Daha spesifik olmak gerekirse: Latin aslını Doğu Orta Almanca (kendi dili) ve Yukarı Almanca lehçelerinin bir karışımına çevirdi. Amacı metni mümkün olduğunca anlaşılır tutmaktı. Seçimi, Kuzey Alman lehçelerini konuşanları bir dezavantaj haline getirdi, ancak bu, dil açısından, o sırada genel bir eğilim gibi görünüyor.

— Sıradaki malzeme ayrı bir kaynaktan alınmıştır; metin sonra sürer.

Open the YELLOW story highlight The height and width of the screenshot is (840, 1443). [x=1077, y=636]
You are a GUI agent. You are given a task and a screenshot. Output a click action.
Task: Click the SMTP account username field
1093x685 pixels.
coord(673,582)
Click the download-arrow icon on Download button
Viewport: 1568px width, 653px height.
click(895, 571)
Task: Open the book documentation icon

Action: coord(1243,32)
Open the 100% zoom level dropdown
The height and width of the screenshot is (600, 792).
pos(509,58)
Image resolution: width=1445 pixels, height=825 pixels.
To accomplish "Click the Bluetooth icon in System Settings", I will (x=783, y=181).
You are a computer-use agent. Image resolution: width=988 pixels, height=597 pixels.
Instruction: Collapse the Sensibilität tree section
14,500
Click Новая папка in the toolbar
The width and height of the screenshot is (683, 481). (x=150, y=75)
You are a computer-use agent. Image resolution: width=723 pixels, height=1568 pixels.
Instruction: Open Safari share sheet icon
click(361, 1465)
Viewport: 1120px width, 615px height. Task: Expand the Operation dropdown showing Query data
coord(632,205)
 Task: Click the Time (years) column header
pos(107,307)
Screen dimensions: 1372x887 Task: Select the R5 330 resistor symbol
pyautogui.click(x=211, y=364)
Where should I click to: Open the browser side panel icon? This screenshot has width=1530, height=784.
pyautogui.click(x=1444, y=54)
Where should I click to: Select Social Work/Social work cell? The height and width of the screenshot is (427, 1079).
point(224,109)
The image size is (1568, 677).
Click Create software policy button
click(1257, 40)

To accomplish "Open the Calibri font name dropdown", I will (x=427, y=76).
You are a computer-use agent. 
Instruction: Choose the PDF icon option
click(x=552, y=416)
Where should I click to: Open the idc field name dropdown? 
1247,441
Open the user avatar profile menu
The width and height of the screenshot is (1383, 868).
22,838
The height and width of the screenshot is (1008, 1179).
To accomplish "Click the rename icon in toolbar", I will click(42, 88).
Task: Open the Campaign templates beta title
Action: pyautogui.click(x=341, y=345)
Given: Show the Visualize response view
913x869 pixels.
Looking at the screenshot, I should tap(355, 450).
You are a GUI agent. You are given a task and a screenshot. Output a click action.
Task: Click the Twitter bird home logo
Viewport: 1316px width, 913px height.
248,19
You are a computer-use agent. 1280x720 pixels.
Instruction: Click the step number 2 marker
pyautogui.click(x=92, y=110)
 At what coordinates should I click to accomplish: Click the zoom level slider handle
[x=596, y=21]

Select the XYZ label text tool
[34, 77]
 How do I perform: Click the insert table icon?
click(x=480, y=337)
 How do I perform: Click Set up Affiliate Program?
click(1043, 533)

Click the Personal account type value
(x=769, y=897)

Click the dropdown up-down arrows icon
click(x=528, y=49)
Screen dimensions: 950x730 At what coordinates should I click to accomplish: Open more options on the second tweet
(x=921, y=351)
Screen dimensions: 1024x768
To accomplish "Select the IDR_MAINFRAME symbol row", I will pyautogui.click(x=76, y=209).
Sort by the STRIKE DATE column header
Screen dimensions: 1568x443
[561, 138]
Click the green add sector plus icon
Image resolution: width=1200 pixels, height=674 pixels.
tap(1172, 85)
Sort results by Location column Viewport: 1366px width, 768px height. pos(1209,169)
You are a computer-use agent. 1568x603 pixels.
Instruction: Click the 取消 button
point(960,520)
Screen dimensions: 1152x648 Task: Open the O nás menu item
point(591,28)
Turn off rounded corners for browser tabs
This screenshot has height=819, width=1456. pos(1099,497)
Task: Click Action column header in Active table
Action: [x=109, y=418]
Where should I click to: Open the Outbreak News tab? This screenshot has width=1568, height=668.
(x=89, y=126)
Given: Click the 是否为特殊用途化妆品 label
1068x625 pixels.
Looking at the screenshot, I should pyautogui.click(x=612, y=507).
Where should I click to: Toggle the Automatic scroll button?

“Lutherbibel” ilk Alman İncil'i değildi. Başkaları vardı, hiçbiri bu kadar karışıklık yaratamadı ve hepsi Katolik Kilisesi tarafından yasaklanmıştı. Luther’in Mukaddes Kitabına erişim, hızla irdelenen matbaalardan da yararlandı. Martin Luther, “Tanrı'nın Sözü” nü (son derece hassas bir görev) tercüme etmek ve onu herkesin kavrayabileceği bir dile çevirmek arasında arabuluculuk yapmak zorunda kaldı. Başarısının anahtarı, yüksek okunabilirliği korumak için gerekli gördüğü yerde değiştiği konuşma diline bağlı kalmasıydı. Luther'in kendisi “yaşayan Alman” yazmaya çalıştığını söyledi.
Luther’in Almancası
Ancak tercüme edilen İncil'in Alman dili için önemi, çalışmanın pazarlama yönlerinde daha fazla duruyordu. Kitabın muazzam erişimi onu standartlaştırıcı bir faktör haline getirdi. İngilizce konuşurken hala Shakespeare'in icat ettiği bazı kelimelerini kullandığımız gibi, Almanca konuşanlar hala Luther’in bazı eserlerini kullanıyor.
Luther’in dilinin başarısının temel sırrı, argümanlarının ve çevirilerinin ortaya çıkardığı dinsel tartışmaların uzunluğuydu. Rakipleri kısa süre sonra ifadelerine karşı koymak için oluşturduğu dilde tartışmaya zorlandığını hissetti. Anlaşmazlıklar çok derinleştiği ve çok uzun sürdüğü için, Luther’in Almancası Almanya'nın her yerine sürüklendi ve herkesin iletişim kurması için ortak bir zemin haline geldi. Luther’in Almancası “Hochdeutsch” (Yüksek Almanca) geleneğinin tek modeli oldu.